Momencik, trwa przetwarzanie danych   loading-animation

#75123

przez (PW) ·
| Do ulubionych
Wynajmuję mieszkanie. W mieszkaniu założona jest nowa (wtedy niespełna 2-letnia) instalacja gazowa i czujnik gazu dla bezpieczeństwa (taki włączany do prądu wtyczką, nie sufitowy). Raz w roku odbywa się obowiązkowa kontrola instalacji przez fachowca.

Po ostatniej kontroli pisze do mnie lokator, rozmowa wyglądała mniej więcej tak:
L: Fachowiec stwierdził nieszczelność instalacji gazowej przy kuchence gazowej. Kazał zakręcić gaz i to naprawić w ciągu 2 dni albo zaraportuje do wspólnoty. Naprawa 200zł, może przyjść jutro.
J: Trochę nie chce mi się w to wierzyć, bo instalacja jest nowa, a poza tym gdyby gaz się ulatniał, to czujka by dała znać.
L: Jaka czujka?
J: Wisi obok lodówki, taka okrągła, biała.
L: A nie, ona jest wyłączona, leży gdzieś w szafie.
J: ??? DLACZEGO?
L: Poprzedni lokatorzy ją wyłączyli bo ponoć ciągle wyła... Nawet nam powiedzieli, że nie byli pewni czy faktycznie gaz się nie ulatnia, więc na wszelki wypadek po każdym użyciu zakręcali gaz przy kuchence i nam też tak kazali.
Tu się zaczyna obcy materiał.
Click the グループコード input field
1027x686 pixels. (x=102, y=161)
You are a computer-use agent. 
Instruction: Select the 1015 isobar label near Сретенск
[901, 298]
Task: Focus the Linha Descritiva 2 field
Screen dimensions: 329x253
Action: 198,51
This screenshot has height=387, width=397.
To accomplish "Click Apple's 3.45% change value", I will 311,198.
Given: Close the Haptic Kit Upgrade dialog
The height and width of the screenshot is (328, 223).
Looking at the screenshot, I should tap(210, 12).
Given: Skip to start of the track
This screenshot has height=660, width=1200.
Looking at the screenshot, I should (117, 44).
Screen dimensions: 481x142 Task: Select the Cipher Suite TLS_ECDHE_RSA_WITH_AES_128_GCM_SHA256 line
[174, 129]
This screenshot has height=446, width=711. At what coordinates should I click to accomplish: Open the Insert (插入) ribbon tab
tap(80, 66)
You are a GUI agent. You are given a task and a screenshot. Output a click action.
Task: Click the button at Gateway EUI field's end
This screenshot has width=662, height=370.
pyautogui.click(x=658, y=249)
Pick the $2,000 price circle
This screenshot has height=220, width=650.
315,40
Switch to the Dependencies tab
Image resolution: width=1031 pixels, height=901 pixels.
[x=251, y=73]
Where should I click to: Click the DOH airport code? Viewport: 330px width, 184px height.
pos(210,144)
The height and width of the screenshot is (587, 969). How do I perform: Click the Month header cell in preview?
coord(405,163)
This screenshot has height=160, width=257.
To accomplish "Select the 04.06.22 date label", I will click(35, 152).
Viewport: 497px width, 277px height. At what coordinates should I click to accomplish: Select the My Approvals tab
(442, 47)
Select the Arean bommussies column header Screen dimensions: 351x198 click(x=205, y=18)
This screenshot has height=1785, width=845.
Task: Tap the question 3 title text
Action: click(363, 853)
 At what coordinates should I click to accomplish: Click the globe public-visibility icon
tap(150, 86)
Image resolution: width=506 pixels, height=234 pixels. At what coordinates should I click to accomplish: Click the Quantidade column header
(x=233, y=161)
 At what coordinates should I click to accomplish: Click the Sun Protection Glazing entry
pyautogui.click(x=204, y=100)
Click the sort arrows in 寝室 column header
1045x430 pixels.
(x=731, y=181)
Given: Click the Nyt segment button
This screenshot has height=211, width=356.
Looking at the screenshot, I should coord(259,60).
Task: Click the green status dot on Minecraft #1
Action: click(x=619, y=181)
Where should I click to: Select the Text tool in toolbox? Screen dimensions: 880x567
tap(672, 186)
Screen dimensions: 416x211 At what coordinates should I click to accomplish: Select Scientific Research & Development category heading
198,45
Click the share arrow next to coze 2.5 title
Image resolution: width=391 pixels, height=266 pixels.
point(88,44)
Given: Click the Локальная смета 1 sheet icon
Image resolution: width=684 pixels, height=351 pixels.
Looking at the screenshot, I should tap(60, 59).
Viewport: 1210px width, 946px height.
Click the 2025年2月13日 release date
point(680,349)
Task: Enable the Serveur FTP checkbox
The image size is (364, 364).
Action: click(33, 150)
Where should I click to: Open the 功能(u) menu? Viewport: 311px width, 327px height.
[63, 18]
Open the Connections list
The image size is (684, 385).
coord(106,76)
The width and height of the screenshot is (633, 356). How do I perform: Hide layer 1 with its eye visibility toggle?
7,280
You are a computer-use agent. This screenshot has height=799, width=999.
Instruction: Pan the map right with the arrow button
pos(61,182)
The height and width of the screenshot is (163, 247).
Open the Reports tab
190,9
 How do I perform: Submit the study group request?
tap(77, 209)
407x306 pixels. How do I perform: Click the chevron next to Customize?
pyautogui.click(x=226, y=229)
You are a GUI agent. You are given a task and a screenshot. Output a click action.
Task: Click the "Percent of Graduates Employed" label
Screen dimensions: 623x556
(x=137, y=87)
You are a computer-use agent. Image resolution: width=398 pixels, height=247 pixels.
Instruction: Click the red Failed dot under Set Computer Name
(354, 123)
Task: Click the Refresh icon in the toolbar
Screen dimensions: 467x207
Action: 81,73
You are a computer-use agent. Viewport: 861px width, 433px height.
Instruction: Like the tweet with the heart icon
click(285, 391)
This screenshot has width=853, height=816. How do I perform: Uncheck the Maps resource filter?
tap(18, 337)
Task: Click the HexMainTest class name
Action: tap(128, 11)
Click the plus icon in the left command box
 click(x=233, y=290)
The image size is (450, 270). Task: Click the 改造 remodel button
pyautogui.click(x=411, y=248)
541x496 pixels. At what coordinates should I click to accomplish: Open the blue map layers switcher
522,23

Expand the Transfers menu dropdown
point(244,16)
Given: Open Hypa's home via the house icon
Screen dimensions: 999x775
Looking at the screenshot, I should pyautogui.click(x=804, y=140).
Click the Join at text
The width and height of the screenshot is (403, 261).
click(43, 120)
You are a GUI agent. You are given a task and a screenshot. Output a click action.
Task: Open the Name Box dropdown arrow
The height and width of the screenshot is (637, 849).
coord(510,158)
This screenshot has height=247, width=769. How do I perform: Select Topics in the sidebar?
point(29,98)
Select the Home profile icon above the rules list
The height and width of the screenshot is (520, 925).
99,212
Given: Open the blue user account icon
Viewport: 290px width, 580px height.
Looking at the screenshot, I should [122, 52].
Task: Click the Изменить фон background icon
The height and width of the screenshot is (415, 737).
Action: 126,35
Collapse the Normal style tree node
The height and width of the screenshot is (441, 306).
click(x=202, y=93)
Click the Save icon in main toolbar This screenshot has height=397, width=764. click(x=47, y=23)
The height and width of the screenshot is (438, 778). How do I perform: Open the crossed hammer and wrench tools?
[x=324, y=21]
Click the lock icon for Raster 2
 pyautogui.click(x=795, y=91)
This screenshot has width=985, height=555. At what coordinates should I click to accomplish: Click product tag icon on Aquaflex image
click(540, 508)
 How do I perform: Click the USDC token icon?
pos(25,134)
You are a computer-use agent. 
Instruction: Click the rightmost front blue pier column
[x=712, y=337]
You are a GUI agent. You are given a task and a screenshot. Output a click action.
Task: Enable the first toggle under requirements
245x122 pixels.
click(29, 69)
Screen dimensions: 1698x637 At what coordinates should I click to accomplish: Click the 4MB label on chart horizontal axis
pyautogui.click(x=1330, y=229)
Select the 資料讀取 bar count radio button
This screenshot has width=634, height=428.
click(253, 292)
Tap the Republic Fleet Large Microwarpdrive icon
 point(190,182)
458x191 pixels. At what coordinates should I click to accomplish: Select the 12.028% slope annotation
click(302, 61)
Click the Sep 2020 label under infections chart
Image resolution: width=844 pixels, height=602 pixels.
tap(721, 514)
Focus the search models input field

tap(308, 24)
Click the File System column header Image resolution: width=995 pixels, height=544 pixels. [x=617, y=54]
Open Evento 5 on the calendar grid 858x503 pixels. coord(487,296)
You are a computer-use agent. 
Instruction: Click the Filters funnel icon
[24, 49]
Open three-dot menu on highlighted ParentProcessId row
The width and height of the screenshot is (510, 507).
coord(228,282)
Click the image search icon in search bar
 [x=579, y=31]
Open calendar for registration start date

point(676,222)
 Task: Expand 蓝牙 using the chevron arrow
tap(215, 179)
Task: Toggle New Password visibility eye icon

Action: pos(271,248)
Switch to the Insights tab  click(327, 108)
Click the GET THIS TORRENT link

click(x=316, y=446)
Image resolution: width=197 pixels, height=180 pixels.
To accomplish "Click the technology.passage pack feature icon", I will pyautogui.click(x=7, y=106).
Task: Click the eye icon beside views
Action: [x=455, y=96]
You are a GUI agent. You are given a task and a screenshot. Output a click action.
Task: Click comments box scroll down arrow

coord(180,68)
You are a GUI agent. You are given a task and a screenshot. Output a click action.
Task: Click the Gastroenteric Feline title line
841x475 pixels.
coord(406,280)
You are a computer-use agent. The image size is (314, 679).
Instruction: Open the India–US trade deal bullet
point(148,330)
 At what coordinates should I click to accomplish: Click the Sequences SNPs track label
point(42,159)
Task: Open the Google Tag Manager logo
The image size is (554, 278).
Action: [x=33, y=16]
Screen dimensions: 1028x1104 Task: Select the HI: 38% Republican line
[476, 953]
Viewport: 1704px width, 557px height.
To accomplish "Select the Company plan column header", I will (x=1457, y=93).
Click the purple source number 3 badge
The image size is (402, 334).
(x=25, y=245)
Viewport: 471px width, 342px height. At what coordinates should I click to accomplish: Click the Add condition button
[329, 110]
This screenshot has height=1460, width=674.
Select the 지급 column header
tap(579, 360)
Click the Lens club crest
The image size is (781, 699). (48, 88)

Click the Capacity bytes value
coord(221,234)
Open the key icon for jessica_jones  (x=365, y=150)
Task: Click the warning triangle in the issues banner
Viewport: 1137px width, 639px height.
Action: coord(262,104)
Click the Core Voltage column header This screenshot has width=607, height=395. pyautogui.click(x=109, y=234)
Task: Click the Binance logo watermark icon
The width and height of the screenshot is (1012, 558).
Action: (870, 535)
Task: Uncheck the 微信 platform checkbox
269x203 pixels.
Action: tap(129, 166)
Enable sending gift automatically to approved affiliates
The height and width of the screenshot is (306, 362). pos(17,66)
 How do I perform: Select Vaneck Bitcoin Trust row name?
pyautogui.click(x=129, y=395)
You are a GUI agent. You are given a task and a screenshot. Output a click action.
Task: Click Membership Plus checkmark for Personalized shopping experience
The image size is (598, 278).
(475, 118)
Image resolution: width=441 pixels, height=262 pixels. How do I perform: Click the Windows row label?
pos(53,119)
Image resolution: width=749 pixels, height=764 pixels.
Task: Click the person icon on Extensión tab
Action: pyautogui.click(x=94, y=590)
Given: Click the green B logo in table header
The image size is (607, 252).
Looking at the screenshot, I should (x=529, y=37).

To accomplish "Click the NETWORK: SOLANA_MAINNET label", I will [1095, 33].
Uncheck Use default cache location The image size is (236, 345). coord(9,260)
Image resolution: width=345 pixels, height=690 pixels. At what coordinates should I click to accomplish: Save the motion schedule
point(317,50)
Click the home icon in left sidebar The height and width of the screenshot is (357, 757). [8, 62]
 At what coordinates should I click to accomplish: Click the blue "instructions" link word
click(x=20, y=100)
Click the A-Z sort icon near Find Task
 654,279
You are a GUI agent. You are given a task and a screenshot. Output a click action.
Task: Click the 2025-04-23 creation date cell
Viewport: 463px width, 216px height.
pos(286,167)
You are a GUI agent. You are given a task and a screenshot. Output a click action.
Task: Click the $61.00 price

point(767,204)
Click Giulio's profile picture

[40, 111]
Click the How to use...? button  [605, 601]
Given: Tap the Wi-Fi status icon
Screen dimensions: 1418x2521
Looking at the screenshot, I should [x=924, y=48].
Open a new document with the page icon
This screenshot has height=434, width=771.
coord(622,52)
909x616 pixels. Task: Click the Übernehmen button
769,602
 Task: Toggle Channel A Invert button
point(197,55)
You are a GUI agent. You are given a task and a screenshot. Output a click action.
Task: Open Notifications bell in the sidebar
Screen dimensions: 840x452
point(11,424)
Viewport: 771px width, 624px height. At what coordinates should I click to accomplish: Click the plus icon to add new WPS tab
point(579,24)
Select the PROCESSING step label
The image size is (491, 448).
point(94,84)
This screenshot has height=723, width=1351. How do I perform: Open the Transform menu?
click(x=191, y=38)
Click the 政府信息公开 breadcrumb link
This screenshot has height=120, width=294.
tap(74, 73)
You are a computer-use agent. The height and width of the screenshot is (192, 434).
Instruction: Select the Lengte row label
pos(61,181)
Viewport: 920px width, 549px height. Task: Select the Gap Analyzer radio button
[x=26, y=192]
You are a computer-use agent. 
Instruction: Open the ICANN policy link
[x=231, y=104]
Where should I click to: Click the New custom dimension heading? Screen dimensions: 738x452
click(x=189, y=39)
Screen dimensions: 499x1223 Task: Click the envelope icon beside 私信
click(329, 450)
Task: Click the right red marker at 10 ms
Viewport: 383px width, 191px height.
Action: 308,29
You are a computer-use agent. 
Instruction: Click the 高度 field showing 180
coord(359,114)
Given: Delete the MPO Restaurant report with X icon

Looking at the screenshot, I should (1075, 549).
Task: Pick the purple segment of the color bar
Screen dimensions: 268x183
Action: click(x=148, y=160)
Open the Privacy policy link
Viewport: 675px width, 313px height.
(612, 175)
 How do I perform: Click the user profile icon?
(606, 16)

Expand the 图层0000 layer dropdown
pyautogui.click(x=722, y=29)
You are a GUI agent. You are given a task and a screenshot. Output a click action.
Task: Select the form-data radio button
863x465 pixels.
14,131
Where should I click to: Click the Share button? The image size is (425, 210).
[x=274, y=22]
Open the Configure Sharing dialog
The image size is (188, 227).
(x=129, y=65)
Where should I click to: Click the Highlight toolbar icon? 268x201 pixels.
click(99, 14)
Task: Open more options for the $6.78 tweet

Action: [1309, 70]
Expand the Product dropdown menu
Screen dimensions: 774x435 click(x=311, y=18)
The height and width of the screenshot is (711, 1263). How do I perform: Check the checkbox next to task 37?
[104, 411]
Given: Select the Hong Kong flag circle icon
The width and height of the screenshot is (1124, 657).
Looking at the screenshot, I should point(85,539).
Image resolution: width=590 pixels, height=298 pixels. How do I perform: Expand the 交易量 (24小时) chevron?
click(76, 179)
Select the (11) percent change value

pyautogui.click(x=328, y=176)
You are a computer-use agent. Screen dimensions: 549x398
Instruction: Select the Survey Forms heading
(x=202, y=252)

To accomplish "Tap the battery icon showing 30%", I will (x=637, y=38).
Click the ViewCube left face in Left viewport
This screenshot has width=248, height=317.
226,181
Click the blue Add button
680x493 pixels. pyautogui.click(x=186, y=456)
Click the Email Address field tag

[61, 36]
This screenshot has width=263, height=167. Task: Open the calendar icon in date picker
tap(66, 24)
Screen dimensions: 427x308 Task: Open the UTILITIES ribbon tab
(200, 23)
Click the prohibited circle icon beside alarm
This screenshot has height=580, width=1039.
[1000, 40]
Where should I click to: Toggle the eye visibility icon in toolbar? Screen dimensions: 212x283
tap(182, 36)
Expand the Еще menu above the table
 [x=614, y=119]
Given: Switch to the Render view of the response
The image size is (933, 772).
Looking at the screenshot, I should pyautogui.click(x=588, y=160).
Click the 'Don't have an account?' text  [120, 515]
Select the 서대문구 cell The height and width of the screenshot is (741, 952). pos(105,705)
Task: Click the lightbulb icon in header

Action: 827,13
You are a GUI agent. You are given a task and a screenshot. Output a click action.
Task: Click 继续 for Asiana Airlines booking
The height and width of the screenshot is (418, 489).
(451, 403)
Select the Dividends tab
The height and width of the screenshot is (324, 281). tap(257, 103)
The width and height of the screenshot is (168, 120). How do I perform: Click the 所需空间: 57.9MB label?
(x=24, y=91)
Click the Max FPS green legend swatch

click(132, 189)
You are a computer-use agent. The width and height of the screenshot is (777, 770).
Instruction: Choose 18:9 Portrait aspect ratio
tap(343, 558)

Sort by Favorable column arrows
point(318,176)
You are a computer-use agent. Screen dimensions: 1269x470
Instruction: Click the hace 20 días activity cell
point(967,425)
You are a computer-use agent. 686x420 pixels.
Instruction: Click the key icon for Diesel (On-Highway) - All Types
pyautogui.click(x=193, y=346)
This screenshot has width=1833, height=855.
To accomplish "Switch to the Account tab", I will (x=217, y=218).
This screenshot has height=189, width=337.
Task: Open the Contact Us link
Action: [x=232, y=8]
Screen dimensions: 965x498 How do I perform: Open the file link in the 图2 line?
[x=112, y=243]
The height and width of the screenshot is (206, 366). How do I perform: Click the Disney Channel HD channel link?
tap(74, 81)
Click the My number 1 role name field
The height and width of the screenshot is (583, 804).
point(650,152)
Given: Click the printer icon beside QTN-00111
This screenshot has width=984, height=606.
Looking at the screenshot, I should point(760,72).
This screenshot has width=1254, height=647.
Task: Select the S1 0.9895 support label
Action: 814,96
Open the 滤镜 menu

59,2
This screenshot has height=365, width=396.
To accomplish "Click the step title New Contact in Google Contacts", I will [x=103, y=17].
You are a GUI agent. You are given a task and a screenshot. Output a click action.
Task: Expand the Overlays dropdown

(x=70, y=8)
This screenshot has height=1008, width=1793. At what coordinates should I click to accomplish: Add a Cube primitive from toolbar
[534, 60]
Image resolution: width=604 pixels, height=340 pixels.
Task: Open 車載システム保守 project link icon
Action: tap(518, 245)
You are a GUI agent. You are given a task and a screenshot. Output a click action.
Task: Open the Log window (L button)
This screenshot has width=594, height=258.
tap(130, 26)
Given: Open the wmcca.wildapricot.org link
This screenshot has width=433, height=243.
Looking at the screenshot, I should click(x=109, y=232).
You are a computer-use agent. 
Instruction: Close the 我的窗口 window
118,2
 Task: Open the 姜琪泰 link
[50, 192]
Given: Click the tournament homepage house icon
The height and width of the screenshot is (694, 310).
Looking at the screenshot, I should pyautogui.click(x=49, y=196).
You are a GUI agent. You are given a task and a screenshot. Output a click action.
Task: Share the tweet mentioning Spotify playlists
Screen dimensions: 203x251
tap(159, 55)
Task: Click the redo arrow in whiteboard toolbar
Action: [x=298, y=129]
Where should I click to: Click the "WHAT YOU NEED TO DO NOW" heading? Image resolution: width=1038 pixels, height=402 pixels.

Opadło mi wszystko, co opaść mogło. Od razu dopisałam w umówię bezwzględny zakaz wyłączania czujki z prądu i obowiązek zgłaszania wszelkich alarmów do mnie. Myślałam, że to oczywiste. Jak widać jednak nie.

Wyprzedzając pytania wyjaśnię dlaczego nie sprawdziłam tego przy zdawaniu mieszkania nowym lokatorom. Aktualnie mieszkam w innym mieście i takimi sprawami jak przekazanie kluczy, sprawdzenie czystości mieszkania i kompletności wyposażenia zajmuje się szwagier, który jest na miejscu. Czujki nie było na liście wyposażenia. Teraz już jest.

Skomentuj (14) Pobierz ten tekst w formie obrazka
Ocena: 296 (310)

Komentarze

Momencik, trwa ładowanie komentarzy   ładowanie…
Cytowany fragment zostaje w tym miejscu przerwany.